Лунцову льстило, что Забродин поручает ему такое ответственное дело, и ему хотелось получше выполнить задание. К тому же Красков успел ему понравиться и работать с ним было приятно.
— Добрый вечер. Я не опоздал? — произнес Лунцов, входя в номер гостиницы.
— Передача по расписанию в двадцать один ноль-ноль, — пожимая ему руку, ответил Красков. — Время еще есть.
Он взял аппаратуру, расставил ее на столе. Вдвоем натянули антенну через всю комнату, от стены к стене. Красков подвел конец провода к маленькому приемнику, подключил аккумуляторы. Лунцов устроился в кресле и с любопытством наблюдал, как проворно работает Красков с миниатюрной аппаратурой. Вот он повернул переключатель. Приемник ожил, стал слегка потрескивать. Красков покрутил ручку настройки. Послышалась какая-то незнакомая мелодия. Красков медленно поворачивал ручку, и музыка сменилась иностранной речью, затем стала пробиваться морзянка. Лунцов насторожился. Заметив это, Красков улыбнулся и сказал:
— Пока не то, что мы ждем! Еще рано, — и снова занялся настройкой. Он разложил на столе листы бумаги, карандаши. На одном из листов выписал свои позывные.
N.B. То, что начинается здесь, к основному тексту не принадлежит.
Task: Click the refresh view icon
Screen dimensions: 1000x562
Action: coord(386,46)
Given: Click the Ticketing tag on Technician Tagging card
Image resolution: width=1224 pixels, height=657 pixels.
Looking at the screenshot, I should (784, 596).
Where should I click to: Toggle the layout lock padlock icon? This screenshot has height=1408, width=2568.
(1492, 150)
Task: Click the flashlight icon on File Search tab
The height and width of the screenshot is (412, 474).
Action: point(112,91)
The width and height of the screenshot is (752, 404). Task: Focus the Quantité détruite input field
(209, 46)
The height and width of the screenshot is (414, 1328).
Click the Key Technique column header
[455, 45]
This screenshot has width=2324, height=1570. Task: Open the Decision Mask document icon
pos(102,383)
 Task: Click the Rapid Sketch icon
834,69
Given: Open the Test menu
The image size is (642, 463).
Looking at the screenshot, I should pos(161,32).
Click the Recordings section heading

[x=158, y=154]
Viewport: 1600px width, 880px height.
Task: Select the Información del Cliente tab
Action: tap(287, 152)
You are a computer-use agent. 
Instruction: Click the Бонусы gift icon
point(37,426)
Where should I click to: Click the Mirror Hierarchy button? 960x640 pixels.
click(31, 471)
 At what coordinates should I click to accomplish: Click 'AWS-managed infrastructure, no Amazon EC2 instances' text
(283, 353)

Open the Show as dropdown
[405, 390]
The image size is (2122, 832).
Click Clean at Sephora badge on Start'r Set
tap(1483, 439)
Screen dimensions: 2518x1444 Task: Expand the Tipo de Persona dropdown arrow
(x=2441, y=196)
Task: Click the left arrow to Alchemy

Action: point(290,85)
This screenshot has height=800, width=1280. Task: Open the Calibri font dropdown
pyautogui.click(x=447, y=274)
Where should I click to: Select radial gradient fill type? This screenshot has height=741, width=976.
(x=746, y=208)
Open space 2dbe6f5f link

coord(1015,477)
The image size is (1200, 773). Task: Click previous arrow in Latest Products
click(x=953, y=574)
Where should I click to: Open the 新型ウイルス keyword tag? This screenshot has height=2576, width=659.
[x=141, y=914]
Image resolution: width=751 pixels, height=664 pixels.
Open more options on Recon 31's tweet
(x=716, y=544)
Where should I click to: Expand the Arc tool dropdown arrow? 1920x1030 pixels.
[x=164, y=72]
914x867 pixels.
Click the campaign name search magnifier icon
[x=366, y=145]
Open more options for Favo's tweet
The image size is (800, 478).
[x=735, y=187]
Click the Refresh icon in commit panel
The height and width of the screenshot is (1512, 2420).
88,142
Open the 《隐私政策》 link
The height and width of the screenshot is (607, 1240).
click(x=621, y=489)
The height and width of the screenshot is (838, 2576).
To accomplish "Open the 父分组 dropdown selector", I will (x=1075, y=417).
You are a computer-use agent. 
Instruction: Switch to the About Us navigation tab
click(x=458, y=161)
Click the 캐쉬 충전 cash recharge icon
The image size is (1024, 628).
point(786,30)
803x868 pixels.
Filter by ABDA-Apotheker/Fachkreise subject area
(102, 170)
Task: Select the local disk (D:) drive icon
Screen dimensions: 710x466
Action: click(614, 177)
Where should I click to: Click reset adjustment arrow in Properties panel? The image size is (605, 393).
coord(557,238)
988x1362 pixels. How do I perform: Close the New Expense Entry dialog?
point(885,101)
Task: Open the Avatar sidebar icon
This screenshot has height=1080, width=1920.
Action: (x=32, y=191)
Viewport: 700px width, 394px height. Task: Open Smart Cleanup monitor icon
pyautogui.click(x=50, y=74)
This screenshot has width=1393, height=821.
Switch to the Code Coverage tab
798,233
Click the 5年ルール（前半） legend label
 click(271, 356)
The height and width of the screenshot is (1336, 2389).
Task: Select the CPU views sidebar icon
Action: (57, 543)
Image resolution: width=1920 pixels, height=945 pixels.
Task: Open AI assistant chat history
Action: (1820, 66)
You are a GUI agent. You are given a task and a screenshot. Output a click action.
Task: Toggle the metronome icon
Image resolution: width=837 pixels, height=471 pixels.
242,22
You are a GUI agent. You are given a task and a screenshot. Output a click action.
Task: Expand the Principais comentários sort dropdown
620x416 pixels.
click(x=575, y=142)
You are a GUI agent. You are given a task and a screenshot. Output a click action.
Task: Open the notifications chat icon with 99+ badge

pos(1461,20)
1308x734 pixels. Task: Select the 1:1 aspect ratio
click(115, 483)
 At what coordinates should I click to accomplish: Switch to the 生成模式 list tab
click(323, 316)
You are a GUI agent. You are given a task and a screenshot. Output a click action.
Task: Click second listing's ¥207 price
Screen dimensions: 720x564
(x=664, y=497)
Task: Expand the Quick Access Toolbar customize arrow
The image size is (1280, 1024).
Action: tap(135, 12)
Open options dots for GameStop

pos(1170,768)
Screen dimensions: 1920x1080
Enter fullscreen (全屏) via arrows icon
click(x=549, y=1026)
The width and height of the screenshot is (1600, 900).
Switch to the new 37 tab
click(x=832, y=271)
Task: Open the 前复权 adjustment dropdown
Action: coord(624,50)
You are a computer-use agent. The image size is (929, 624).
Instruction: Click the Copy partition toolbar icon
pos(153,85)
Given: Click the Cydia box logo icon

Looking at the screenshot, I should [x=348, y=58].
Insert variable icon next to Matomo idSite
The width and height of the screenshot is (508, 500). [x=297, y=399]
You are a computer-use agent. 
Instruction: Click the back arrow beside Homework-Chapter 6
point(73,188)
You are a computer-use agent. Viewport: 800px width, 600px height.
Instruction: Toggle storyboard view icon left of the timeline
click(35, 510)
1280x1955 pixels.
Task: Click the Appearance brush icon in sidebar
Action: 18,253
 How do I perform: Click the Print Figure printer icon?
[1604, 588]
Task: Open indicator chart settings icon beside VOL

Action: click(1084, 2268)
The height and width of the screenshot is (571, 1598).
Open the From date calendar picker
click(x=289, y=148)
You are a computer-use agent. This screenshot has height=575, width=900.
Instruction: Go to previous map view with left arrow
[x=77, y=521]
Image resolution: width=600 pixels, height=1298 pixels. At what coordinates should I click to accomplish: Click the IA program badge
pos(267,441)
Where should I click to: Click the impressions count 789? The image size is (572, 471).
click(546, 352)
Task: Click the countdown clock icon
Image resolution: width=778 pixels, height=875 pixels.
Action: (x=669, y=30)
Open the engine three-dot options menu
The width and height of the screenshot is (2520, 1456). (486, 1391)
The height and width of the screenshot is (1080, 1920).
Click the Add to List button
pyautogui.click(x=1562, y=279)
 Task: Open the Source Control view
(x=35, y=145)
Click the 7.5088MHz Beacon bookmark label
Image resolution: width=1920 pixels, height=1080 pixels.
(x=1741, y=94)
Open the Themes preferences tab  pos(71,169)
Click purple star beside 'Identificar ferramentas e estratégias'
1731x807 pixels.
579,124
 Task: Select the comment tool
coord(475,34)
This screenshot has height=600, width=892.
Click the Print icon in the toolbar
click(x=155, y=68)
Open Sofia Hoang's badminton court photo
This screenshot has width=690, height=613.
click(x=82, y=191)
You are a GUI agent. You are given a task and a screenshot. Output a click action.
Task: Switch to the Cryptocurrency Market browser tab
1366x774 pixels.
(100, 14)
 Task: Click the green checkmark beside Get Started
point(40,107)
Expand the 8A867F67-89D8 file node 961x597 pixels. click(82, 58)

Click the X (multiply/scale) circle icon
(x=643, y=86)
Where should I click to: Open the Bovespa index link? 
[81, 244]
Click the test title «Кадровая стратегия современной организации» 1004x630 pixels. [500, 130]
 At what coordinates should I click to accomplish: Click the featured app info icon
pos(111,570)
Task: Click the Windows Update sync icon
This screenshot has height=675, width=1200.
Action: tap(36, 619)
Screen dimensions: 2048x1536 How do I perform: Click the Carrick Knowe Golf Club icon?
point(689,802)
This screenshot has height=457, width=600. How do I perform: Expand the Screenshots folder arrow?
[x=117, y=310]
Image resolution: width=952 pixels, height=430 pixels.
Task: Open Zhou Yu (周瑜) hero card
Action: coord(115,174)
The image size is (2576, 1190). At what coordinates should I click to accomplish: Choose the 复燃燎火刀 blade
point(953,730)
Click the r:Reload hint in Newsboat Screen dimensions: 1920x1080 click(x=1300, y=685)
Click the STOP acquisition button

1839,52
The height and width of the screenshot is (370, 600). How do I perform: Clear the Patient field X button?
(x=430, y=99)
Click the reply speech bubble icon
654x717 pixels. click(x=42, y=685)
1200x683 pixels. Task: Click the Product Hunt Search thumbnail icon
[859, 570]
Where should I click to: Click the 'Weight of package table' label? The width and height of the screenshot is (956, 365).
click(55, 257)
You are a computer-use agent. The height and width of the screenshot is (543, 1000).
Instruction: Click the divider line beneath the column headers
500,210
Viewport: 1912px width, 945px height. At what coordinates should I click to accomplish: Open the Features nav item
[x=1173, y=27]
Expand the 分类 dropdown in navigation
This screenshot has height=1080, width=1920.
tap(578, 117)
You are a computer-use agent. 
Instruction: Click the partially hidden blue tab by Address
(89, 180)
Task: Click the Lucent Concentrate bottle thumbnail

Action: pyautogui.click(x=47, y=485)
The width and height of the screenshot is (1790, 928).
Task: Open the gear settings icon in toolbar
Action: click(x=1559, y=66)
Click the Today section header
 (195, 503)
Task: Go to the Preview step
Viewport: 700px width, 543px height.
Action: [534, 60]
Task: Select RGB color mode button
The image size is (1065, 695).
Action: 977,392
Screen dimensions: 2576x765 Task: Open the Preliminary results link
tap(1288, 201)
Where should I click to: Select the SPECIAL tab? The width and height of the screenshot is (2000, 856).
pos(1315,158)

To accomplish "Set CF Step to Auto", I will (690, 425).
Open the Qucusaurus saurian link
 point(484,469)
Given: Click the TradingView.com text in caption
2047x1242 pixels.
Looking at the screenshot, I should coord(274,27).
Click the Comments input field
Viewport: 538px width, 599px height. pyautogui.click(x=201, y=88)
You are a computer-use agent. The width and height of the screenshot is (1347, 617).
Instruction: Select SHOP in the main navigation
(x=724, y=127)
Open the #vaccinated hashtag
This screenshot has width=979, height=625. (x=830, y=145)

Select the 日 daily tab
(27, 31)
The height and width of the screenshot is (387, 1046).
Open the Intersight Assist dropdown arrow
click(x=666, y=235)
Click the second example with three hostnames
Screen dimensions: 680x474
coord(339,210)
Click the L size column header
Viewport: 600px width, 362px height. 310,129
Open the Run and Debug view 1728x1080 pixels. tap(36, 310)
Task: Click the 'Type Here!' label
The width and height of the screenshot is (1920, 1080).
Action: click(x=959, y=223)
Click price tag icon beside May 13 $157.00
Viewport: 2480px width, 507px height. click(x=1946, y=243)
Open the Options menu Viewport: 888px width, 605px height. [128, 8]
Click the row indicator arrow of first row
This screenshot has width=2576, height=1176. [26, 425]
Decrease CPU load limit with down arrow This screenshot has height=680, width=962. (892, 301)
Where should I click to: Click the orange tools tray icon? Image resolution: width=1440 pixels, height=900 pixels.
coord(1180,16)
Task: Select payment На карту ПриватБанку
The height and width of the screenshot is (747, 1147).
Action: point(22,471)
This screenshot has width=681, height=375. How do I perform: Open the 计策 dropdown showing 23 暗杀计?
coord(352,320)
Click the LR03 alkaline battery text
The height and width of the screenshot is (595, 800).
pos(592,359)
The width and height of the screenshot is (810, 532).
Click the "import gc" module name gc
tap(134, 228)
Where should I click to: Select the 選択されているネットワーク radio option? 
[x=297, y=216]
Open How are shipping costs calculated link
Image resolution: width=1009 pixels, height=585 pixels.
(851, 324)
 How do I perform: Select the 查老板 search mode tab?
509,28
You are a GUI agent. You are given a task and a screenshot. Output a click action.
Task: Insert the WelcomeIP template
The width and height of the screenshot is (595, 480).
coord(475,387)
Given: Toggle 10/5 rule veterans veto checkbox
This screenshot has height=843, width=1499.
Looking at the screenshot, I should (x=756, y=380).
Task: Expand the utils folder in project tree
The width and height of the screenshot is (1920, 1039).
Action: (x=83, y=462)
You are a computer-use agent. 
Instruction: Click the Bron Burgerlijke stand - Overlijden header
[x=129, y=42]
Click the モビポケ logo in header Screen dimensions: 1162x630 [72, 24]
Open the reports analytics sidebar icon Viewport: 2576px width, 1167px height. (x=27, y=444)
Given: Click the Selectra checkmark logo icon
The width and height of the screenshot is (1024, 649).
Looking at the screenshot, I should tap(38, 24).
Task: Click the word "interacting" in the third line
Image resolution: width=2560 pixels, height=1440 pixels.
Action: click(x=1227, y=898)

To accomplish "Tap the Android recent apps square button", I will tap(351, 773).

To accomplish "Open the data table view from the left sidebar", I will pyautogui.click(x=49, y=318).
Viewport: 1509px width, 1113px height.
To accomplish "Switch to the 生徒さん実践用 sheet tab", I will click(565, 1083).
— Все готово, — сказал он и слегка подрагивающей рукой достал папиросу.
Чем меньше оставалось времени до начала сеанса, тем больше волновался Красков. Он вертел в руках карандаш и все чаще затягивался табачным дымом. Его волнение передалось Лунцову.
Теперь часы как бы остановились. Лунцов смотрел на циферблат, не отрываясь. А стрелки еле ползли. Осталась минута. Красков стал медленно вращать ручку настройки. Ничего, кроме слабого шороха и потрескивания.
«Что случилось?» — с тревогой подумал Лунцов. Ведь уже время… И в этот момент пробилась морзянка. Очень тихо, едва слышно. Красков слегка подрегулировал настройку. Звуки морзянки усилились, но стал мешать какой-то голос.